You only get outgoing queues when you send messages to another machine. If your application is using a local queue then the MSMQ queue manager will simply write the messages straight into it. For local messaging, MSMQ behaves like a synchronous system so why waste time creating an outgoing queue when sender and receiver must be online at the same time? But I digress.

The outgoing queue stores messages just like the existing local private, public and system queues. So resources are consumed to maintain them. Also, you can write applications to manipulate them. Take the Local Admin API, for example:

242471 FILE: MSMQ Local Admin API

  • Listing of the outgoing queues of a computer. These are the internal queues, created on the fly by MSMQ, to hold messages destined for remote queues. For example, when sending messages to a remote queue machine1\queueA, you would see an internal outgoing queue named "machine1\queueA" on the sending computer.
  • Obtaining a variety of internal information about a specific queue, such as how many messages in an outgoing transactional queue are still un-Acked.
  • Reading the messages in a specific outgoing queue. For example, when sending messages to a remote queue while the sending computer is offline, it is possible to Peek all messages sent to that remote queue as they accumulate in the corresponding outgoing queue (waiting to be sent) and delete specific messages.
  • Stopping/resuming delivery from a specified outgoing queue. This may be helpful in situations where the target computer can't cope with new messages, or to allow a type of deferred delivery mechanism controlled programmatically.
  • Purging all messages in a queue (private, public, or outgoing queue). This is much more efficient than deleting messages one-by-one. 

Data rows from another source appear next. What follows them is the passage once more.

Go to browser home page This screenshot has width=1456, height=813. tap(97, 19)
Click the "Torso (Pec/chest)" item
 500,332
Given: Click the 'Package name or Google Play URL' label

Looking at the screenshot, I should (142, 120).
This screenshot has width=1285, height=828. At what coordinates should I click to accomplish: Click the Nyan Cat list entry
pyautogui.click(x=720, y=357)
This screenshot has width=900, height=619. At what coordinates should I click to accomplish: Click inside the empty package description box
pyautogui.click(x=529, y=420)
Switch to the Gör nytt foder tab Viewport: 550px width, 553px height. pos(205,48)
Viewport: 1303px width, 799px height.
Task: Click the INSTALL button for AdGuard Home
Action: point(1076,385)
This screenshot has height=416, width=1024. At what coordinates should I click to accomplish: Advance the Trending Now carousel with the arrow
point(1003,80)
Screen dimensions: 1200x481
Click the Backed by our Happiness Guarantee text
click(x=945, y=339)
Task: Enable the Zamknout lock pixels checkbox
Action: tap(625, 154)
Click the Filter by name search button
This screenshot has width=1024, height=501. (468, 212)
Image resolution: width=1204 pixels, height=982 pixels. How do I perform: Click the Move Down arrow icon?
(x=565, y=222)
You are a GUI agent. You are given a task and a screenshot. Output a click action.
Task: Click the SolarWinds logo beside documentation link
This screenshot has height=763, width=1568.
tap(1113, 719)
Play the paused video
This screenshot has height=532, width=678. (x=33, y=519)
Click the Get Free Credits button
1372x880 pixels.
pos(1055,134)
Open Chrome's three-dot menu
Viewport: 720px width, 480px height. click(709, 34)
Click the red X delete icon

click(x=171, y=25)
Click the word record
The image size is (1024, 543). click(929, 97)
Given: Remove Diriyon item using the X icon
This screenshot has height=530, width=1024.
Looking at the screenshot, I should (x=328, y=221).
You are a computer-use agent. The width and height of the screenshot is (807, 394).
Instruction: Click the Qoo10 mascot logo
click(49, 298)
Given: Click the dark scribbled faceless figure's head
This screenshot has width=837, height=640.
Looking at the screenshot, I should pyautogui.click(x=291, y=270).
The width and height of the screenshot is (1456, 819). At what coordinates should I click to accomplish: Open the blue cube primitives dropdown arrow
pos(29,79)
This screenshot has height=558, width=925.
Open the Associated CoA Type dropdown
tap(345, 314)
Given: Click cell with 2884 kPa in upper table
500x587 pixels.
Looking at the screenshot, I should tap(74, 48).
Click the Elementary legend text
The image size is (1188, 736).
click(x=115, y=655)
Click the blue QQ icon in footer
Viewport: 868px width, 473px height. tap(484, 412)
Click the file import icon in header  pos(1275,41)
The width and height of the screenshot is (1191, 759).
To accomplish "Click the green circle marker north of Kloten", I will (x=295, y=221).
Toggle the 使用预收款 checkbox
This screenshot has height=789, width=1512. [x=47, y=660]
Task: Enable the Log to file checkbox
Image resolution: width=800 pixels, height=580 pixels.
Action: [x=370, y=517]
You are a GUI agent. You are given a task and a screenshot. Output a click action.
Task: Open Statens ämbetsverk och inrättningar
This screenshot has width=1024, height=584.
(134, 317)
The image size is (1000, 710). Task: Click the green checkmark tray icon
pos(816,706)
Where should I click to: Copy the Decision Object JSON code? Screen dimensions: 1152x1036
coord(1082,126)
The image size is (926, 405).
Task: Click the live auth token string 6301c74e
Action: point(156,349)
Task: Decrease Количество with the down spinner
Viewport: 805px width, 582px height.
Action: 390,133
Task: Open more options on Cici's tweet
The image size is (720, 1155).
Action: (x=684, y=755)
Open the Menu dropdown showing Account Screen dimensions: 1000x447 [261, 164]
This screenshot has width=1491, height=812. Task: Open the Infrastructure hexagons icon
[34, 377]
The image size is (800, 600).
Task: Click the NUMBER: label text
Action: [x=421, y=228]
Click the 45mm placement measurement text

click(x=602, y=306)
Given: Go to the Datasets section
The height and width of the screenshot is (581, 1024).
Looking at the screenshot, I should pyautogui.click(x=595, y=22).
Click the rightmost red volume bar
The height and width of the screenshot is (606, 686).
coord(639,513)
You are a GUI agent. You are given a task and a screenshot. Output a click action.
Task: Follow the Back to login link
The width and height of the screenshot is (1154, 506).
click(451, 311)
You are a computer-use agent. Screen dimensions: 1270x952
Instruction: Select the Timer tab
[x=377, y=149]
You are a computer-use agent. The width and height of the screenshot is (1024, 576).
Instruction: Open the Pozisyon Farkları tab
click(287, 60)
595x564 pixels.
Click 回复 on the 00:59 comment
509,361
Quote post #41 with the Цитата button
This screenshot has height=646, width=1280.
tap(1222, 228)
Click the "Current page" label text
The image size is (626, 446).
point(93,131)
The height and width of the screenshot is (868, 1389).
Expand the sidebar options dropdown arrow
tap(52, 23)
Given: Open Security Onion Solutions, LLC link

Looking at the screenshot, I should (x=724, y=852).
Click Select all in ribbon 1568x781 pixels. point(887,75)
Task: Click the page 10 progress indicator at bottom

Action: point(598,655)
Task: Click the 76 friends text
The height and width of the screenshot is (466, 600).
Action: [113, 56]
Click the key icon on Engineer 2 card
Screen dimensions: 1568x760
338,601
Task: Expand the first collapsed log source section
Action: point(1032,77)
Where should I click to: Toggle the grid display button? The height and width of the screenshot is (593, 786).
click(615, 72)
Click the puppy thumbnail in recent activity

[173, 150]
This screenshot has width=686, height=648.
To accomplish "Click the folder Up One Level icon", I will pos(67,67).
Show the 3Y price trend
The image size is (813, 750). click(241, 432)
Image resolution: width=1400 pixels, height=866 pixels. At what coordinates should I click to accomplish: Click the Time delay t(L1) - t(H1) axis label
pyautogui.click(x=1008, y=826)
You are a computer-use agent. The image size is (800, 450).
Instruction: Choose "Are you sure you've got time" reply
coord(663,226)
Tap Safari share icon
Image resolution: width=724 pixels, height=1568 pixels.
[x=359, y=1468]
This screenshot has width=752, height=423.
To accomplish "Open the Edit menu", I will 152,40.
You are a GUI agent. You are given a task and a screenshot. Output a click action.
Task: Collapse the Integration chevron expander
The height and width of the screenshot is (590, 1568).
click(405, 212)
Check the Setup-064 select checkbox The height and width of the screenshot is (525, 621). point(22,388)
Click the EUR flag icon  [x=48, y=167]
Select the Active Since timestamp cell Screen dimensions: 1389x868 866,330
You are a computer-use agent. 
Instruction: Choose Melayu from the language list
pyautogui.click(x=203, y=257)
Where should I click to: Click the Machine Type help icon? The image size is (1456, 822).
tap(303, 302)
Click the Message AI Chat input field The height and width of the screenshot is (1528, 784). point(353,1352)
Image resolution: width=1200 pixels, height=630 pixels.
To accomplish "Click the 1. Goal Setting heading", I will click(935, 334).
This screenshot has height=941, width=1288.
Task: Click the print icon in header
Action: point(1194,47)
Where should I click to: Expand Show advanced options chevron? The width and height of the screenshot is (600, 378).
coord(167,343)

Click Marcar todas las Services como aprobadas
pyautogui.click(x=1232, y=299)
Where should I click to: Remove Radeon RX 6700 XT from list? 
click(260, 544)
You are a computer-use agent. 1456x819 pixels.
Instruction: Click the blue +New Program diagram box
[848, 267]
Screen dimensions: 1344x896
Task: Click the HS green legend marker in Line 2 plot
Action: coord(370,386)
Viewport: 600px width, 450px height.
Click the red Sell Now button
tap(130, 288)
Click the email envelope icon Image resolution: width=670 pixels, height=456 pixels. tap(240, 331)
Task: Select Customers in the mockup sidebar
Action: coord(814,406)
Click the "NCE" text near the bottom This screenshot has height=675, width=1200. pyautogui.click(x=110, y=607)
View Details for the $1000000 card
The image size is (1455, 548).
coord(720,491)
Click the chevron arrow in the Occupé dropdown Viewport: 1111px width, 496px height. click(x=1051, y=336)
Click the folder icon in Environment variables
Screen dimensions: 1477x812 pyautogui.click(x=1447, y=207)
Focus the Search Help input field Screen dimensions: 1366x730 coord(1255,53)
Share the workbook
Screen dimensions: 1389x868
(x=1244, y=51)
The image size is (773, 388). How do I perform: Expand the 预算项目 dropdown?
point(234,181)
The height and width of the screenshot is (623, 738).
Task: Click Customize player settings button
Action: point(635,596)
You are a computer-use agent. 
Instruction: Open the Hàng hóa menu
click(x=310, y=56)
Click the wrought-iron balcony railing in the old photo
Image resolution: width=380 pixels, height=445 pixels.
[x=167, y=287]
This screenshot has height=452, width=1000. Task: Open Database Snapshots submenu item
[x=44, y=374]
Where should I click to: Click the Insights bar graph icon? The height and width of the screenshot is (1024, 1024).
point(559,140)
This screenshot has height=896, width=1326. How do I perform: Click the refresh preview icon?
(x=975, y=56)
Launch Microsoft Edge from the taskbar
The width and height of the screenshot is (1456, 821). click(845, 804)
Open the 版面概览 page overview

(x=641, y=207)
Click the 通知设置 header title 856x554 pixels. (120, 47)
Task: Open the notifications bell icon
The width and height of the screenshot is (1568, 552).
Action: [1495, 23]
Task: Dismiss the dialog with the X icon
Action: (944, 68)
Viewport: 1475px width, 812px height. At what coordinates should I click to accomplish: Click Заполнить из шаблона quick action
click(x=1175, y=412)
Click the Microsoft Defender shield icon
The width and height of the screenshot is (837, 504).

Normally I'd advise against manipulating the outgoing queues directly. This isn't because it is inherently dangerous - although you can, of course, delete messages you didn't intend to - but because your application design should be good enough that you don't need to take a spanner to the system to keep it running. Also, you need to be a local administrator to access the outgoing queues with the local admin API which poses a number of security questions.